CANCELLATION FOR INSOLVENCY OR INSTITUTION OF PROCEEDINGS
In the event of any suspension of payment or the institution of any proceedings by Buyer against MAVRON, or the initiation of voluntary or involuntary proceedings in bankruptcy or insolvency proceedings naming Buyer as a debtor, or proceedings under any provisions of the United States Bankruptcy Code in which Buyer is a debtor, or for the appointment of a receiver or a trustee or an assignee for the benefit of creditors, MAVRON shall be entitled to cancel this contract forthwith, without liability for loss of anticipated profits.
LIMITATION OF LITIGATION/ATTORNEY FEES
Any controversy or claim of Buyer arising out of or related to this Order must have accrued within the applicable warranty period, and then be commenced within one (1) year after the cause of action has accrued. MAVRON shall be entitled to reimbursement of all costs and expenses, including reasonable attorneys' fees and other litigation expenses, from the Buyer relating to any lawsuit arising from this Agreement in which MAVRON prevails.

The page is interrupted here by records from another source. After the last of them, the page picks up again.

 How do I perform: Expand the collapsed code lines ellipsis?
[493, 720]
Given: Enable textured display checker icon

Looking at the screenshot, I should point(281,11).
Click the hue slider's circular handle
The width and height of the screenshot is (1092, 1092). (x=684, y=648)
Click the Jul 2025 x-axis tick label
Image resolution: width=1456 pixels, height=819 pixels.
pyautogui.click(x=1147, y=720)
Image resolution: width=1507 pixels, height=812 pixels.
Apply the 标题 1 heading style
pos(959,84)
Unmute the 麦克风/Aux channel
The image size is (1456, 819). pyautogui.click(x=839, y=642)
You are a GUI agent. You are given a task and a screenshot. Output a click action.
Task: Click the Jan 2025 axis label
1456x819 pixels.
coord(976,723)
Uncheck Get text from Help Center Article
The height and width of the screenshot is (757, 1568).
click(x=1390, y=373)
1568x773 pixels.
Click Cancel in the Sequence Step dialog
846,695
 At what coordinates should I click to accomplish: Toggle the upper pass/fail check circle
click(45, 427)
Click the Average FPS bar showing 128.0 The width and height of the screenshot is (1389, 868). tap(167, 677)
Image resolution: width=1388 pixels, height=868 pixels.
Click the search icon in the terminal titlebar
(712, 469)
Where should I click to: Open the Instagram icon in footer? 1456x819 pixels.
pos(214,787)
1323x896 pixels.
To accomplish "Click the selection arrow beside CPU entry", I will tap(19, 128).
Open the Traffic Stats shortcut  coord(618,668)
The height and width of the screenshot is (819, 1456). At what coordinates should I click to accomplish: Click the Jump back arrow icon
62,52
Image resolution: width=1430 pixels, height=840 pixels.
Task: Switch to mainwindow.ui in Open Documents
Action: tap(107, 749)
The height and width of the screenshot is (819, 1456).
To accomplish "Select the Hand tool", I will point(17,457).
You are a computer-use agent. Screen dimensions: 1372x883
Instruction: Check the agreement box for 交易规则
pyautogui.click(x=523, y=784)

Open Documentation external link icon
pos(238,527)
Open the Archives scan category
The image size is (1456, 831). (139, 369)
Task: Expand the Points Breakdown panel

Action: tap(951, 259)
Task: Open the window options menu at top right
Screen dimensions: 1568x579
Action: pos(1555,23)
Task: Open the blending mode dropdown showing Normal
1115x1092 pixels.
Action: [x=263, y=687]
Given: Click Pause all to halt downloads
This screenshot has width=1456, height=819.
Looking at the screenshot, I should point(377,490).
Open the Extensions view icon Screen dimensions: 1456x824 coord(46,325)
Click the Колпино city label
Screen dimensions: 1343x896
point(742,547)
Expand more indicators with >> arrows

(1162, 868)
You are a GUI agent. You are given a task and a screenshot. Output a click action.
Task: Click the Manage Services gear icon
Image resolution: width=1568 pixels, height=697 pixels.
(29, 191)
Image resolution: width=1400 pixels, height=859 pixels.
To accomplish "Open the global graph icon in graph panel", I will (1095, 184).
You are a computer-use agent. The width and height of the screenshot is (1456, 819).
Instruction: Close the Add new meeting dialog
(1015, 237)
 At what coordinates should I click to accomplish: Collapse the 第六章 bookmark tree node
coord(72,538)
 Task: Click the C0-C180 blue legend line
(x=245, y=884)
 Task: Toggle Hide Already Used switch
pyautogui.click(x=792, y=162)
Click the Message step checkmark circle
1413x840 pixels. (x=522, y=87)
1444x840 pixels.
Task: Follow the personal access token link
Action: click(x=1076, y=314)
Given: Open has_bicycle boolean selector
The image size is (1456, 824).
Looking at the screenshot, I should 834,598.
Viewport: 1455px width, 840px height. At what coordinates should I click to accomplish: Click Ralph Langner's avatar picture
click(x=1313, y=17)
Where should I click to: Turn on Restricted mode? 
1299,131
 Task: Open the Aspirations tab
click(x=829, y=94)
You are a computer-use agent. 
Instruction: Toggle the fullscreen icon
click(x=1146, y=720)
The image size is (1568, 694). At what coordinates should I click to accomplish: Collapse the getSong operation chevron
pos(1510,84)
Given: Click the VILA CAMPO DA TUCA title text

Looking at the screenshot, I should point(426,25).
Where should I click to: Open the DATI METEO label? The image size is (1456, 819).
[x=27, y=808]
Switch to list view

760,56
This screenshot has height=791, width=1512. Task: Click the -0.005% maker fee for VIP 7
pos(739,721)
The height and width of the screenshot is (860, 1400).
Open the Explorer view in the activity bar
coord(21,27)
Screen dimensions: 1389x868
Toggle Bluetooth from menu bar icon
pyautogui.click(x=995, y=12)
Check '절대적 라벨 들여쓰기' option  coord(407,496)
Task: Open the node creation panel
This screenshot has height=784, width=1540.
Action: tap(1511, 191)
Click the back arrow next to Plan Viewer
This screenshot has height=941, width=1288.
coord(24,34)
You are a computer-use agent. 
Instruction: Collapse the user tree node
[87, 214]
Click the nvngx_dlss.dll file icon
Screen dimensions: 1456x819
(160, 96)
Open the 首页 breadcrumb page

ENTIRE AGREEMENT / GOVERNING LAW AND FORUM / SEVERABILITY
Except as otherwise agreed to in writing, this constitutes the entire agreement between MAVRON and Buyer, superseding all prior quotations and understandings, oral or written. All such previous communications are hereby abrogated and withdrawn, and no stipulations, representations, or agreements by MAVRON, or its officers, agents, or employees, shall be binding upon Seller unless reduced to writing and attached to and incorporated by reference herein, and no local, general, or trade custom shall alter or vary the terms hereof. Any questions, disputes, controversies, or litigation arising either directly or indirectly from this Agreement, including but not limited to disputes concerning the validity, interpretation, or effect of this Agreement, or interpretation and enforcement of the rights and obligations of the parties hereunder, shall be governed (whether in law or in equity) by the laws of the State of Indiana, and the state courts of Indiana shall be the exclusive jurisdiction within which to resolve all such questions, disputes, controversies, or litigation.
COST REIMBURSEMENTS
Notwithstanding anything to the contrary in this Agreement, if the costs to MAVRON of acquiring any of the raw materials used in the production and supply of the product(s) (including, without limitation, the cost of acquiring raw materials, cost associated with tariffs, labor costs, shipping costs, or any other costs) materially increase from the cost levels as of the date of this Agreement, the parties agree that (1) buyer shall have the obligation to pay and reimburse to MAVRON such increased costs, or (2) MAVRON shall have the right in its discretion to terminate this Agreement, without further liability to Buyer, upon ten (10) days' notice to buyer. For purposes hereof, a "material increase" is defined to mean 10% of the quoted bill of material.